Once posted, all of the identifying information about the child will live forever on the internet. While having a private account may make parents feel as though they’re in control of who can see their images, followers can download or take a screenshot of an image and share it elsewhere. According to the Center for Digital Ethics and Policy, “Whatever you post online through [social media] channels can be reposted at will by anyone who can see it.” Private accounts give us a false sense of security, which makes it seem like no big deal when sharing personal posts.

Sharenting can also have serious consequences for the child’s physical and emotional well-being. Digital kidnapping happens when someone uses a child’s identity to build their own credit, upload photos of the child to an adult site or pretend that the child is their own on social media. This is a terrifying but a very real risk. Even worse, sharing personal information and locations on social media can put a child at risk of actual kidnapping.

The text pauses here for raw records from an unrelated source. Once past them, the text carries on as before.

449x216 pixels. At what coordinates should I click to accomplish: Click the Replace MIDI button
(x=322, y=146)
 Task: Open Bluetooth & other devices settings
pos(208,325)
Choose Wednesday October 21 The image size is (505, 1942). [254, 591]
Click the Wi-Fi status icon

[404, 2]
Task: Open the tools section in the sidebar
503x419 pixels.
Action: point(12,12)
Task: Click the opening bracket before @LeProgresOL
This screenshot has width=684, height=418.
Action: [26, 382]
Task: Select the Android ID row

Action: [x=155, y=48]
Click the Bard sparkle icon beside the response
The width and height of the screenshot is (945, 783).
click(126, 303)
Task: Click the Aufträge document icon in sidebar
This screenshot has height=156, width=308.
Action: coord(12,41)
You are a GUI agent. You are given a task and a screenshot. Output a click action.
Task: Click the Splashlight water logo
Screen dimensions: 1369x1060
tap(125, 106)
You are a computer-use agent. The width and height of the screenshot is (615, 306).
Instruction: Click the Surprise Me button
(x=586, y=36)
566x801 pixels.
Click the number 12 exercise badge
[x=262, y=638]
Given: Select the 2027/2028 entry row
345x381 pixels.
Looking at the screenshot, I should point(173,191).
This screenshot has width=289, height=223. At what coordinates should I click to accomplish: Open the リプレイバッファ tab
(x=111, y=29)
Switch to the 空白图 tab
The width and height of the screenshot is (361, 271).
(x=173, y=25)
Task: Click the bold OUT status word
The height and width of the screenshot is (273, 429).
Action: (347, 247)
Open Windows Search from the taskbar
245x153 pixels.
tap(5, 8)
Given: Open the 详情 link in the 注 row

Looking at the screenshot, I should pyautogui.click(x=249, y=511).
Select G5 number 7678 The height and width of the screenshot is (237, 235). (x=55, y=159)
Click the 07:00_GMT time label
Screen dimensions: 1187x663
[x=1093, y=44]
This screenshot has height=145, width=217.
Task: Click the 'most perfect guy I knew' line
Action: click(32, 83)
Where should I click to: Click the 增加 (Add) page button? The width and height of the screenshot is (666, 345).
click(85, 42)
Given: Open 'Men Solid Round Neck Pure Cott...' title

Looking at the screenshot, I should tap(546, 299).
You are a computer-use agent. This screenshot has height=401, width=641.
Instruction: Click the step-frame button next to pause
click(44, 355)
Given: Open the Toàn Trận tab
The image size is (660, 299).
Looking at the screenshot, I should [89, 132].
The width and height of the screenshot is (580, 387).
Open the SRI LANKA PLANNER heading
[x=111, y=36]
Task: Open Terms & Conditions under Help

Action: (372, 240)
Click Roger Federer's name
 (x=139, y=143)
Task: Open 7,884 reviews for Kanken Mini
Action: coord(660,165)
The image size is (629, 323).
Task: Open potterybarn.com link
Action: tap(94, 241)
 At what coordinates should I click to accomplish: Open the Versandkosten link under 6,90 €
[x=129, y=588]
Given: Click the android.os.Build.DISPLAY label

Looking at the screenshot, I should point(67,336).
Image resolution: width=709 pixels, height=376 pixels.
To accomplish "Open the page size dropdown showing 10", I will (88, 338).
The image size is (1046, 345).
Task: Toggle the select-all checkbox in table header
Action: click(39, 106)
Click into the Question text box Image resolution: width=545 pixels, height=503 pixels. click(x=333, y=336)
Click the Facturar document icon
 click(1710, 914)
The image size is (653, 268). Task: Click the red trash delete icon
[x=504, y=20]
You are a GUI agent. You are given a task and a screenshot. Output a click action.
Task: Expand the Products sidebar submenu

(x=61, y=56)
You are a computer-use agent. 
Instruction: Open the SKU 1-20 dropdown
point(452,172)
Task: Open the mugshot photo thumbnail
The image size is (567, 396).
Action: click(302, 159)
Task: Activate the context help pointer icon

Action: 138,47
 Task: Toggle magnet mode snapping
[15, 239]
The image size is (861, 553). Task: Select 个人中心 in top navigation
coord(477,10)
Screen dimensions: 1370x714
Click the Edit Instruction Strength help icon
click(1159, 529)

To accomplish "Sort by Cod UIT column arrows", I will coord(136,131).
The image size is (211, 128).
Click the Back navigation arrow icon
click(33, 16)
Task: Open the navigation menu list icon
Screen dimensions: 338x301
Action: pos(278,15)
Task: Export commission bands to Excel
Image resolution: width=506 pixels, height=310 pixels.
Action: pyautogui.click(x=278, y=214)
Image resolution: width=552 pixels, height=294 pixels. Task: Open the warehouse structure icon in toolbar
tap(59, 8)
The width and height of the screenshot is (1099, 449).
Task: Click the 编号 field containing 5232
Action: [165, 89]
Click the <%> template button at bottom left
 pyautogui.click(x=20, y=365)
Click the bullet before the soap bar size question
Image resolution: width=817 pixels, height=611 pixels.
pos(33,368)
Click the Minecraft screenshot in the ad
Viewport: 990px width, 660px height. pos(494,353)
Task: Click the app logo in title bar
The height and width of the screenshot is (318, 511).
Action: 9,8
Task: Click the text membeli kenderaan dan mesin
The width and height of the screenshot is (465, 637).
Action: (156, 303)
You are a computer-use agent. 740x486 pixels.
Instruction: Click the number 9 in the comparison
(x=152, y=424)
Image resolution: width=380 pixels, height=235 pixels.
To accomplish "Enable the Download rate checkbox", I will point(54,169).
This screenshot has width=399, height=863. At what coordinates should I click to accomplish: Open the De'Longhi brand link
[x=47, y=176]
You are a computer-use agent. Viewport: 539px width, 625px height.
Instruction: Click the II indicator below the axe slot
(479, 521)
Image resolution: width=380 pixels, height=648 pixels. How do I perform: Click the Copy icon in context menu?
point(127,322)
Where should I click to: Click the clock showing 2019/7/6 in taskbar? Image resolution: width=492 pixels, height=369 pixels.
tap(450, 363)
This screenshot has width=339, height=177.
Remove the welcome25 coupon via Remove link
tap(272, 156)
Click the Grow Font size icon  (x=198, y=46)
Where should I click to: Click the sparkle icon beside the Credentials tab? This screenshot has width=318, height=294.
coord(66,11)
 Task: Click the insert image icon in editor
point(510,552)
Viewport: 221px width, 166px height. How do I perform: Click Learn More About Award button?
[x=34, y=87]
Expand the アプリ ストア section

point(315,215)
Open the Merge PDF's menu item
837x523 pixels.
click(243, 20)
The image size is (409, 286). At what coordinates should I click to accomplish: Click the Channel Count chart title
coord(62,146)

Parents should ask themselves these two questions before publishing on the internet:

1. Does This Give Away Too Much?

Images shouldn’t show children in compromising situations, and the caption shouldn’t be too identifying. Take into account the personal information you have listed on your profile as it will be linked back to the child.

2. Would I Share This If It Were My Information?

Rule of thumb: If you would prefer this image or information wasn’t shared about you, you probably shouldn’t share it about the kids.

Ask Before Sharing

Friends, relatives and caregivers should always ask before sharing a picture of someone else’s children. If you don’t have a definitive, “Yes, it’s okay to share photos of my children” from the parents, assume they wouldn’t want it. Only the parents have the right to create a digital footprint for children. If you absolutely need to share the photo, cover the child’s face with an emoji or sticker to protect their privacy. Kristin Bell does this for her kids!

Parents: treat social media as one of your family values and decide where you fall on the sharenting spectrum. Discuss your privacy concerns with potential caregivers early on to avoid any issues. Bring it up during your nanny interviews and make your expectations super clear.

Before I share any images of the kids in my life, I ask for the parent’s approval. I’ve always said that communication is key to healthy parent-caregiver relationships, and that’s so true for dealing with social media. In the digital age, everyone has access to pretty much everything, at any time they want! While social media helps us stay connected, there are serious concerns to think about in order to keep children protected.

Remember, always have courage and be kind.